That is true, but activity levelled out over the period of the pilots, and over the full period of the pilots there was a significant overall decrease. Does the Minister agree that the figures from the recent May 2006 survey suggest that the new contract has not resolved the problems that appeared in the first few months of the pilot?
I do not agree. I do not believe that, as the new system to monitor activity beds down, there will be a vast falling off over time, because there is the ability to look at both the prescribing of appliances and the patient profile.
It is important to put all those things together and say that we should pay the dentist to look after the holistic needs of the patients, not just for each filling and so on. Dentists should look at the patient and decide what is best. If what is not clinically appropriate is prescribed, that is wrong. We should be prescribing what is clinically appropriate, including appliances. That, combined with the monitoring, through the UDA system, of the work that dentists are carrying out should ensure that the same number of appliances are prescribed.
However, I have been keen to monitor the effect of the reforms. That is why we have established an implementation group to ensure that the new commissioning objectives that we have set out are met. The Dental Laboratories Association is on that review group, which will be given information on prescribing patterns since
If the data show that dentists are not prescribing all the dental appliances for which their patients have a clinical need, we will be able to obtain further information from patient inspections conducted by the dental reference service, which is an important part of the protections that the hon. Gentleman seeks. The DRS is a team of experienced dentists who are charged with ensuring that NHS dental treatment is necessary and carried out to satisfactory standards.

===============

ASSIGNED TASK 1
In the debate on NHS dental appliances, why does the Minister not expect "a vast falling off over time"? Answer in one to three sentences.
ASSIGNED TASK 2
Please resume the debate on NHS dental appliances from the point where it stops.
The material after this note is not needed for the work here.

DATASET ENTRIES
===============

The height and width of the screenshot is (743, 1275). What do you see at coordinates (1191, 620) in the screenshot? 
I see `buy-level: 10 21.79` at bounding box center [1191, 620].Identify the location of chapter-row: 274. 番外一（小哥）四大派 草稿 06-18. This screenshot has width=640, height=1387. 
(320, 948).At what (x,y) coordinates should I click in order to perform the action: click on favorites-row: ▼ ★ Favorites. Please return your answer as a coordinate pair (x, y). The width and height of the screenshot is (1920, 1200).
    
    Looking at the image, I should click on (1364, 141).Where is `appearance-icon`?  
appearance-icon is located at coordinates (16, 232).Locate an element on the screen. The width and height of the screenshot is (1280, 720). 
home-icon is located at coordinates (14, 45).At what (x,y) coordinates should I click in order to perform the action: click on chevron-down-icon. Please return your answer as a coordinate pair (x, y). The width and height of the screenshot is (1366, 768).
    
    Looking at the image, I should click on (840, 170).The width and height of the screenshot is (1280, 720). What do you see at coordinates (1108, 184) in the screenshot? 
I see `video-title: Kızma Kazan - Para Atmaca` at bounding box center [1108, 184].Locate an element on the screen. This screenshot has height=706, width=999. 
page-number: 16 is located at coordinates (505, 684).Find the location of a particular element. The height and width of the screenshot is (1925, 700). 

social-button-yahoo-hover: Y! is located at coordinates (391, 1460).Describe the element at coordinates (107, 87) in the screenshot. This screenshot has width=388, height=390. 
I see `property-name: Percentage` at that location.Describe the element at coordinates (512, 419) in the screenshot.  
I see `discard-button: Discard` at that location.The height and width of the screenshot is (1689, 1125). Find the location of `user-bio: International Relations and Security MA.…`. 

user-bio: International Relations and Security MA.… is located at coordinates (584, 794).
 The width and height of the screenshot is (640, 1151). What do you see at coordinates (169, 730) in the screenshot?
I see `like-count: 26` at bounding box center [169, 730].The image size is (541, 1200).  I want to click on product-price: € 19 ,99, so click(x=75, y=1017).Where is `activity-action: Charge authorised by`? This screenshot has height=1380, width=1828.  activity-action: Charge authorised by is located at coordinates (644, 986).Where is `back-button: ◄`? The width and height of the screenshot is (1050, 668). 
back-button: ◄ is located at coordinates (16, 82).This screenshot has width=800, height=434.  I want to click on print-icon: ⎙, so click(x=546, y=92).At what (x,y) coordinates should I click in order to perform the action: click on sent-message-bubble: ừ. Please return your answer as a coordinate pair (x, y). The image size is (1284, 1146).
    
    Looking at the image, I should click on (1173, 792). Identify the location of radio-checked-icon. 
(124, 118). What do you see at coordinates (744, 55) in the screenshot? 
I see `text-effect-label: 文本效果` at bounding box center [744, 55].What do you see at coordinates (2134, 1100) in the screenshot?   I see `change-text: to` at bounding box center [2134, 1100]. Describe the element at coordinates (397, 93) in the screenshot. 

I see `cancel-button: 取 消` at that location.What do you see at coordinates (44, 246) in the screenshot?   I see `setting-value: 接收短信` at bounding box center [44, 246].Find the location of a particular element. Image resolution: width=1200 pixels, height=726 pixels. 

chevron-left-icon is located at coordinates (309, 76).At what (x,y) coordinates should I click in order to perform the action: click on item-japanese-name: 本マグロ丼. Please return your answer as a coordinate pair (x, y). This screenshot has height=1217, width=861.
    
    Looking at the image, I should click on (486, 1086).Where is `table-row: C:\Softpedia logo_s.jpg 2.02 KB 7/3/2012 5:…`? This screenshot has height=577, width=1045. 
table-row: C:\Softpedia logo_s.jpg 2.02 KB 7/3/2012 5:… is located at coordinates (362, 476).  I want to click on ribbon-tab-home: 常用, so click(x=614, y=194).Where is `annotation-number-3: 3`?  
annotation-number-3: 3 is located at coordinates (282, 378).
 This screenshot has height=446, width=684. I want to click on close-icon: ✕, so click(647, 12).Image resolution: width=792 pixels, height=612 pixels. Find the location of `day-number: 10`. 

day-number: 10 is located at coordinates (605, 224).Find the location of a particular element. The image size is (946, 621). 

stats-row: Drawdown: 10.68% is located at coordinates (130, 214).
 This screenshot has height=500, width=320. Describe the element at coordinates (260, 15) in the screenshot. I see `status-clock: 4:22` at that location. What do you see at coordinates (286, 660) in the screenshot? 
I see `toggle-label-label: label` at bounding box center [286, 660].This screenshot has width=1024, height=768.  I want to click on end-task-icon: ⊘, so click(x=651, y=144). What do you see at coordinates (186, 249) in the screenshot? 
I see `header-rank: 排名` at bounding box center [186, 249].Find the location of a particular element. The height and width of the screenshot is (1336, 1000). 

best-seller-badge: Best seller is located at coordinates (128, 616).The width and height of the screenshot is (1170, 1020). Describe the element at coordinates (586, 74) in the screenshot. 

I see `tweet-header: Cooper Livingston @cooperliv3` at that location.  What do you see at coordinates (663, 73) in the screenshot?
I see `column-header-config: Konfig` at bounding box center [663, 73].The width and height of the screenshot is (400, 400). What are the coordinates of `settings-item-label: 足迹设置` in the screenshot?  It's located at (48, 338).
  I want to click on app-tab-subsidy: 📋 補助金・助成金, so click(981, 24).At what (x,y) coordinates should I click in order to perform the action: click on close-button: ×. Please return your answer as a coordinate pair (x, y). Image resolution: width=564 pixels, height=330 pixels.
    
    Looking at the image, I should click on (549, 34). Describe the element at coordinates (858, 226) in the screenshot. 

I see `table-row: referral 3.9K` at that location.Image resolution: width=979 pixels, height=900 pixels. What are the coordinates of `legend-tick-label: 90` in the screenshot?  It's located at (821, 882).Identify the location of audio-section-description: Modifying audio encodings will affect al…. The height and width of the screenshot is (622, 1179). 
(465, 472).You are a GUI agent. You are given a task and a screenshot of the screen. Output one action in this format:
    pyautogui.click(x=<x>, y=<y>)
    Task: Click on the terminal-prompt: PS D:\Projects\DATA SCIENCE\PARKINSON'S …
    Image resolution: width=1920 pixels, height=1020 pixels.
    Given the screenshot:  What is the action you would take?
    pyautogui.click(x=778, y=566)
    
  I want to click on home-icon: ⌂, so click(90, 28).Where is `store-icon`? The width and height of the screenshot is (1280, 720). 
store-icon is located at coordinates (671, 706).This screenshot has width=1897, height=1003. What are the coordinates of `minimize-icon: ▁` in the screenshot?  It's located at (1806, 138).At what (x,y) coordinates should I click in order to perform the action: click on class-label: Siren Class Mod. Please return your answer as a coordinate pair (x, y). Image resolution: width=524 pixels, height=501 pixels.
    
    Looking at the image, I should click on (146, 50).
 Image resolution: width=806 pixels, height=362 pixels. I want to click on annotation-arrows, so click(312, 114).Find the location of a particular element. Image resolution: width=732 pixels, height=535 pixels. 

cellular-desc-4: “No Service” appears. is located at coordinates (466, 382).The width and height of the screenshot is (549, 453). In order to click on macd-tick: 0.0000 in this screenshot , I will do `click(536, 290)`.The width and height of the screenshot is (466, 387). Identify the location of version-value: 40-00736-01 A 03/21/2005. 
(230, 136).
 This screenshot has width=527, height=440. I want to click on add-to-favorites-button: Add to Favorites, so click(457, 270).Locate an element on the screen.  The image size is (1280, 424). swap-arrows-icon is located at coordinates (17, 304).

===============

RESULT 1
The Minister does not expect a vast falling off because, as the new system to monitor activity beds down, it will be possible to look at both the prescribing of appliances and the patient profile.

RESULT 2
Each year, DRS dentists examine more than 80,000 randomly selected patients. The DRS might be asked to target patients who have undergone extensive courses of treatment under band 2 to see whether an appliance such as a bridge or crown has been clinically indicated but not given, or patients in band 3 to ensure that an appliance has been appropriately prescribed.
That gives a measure whereby we can say whether there are any indications that the prescribing of appliances is not taking place as we think it should be. That is another measure—this time at the national level—to ensure a check. So, there is a check at the patient level, the PCT level and the national level.
I understand the points that the hon. Gentleman made. I hope that I have reassured him that we have not taken the representations from the dental laboratories lightly.
As the hon. Gentleman will remember, I addressed that issue when I said that, overall, the reforms that we have put in place mean that, whereas previously there was no money left at the local level to replace dentists who left the NHS, that situation has been turned round. Investment in dentistry in the hon. Gentleman's constituency has increased by 23 per cent. over the past few years.
I hope that I have set out the safeguards that we have put in place, which the implementation review group will want to monitor closely. If there is any evidence of an inappropriate decline in the prescribing of dental appliances, we have the resources to investigate the problem and a forum for devising remedial action.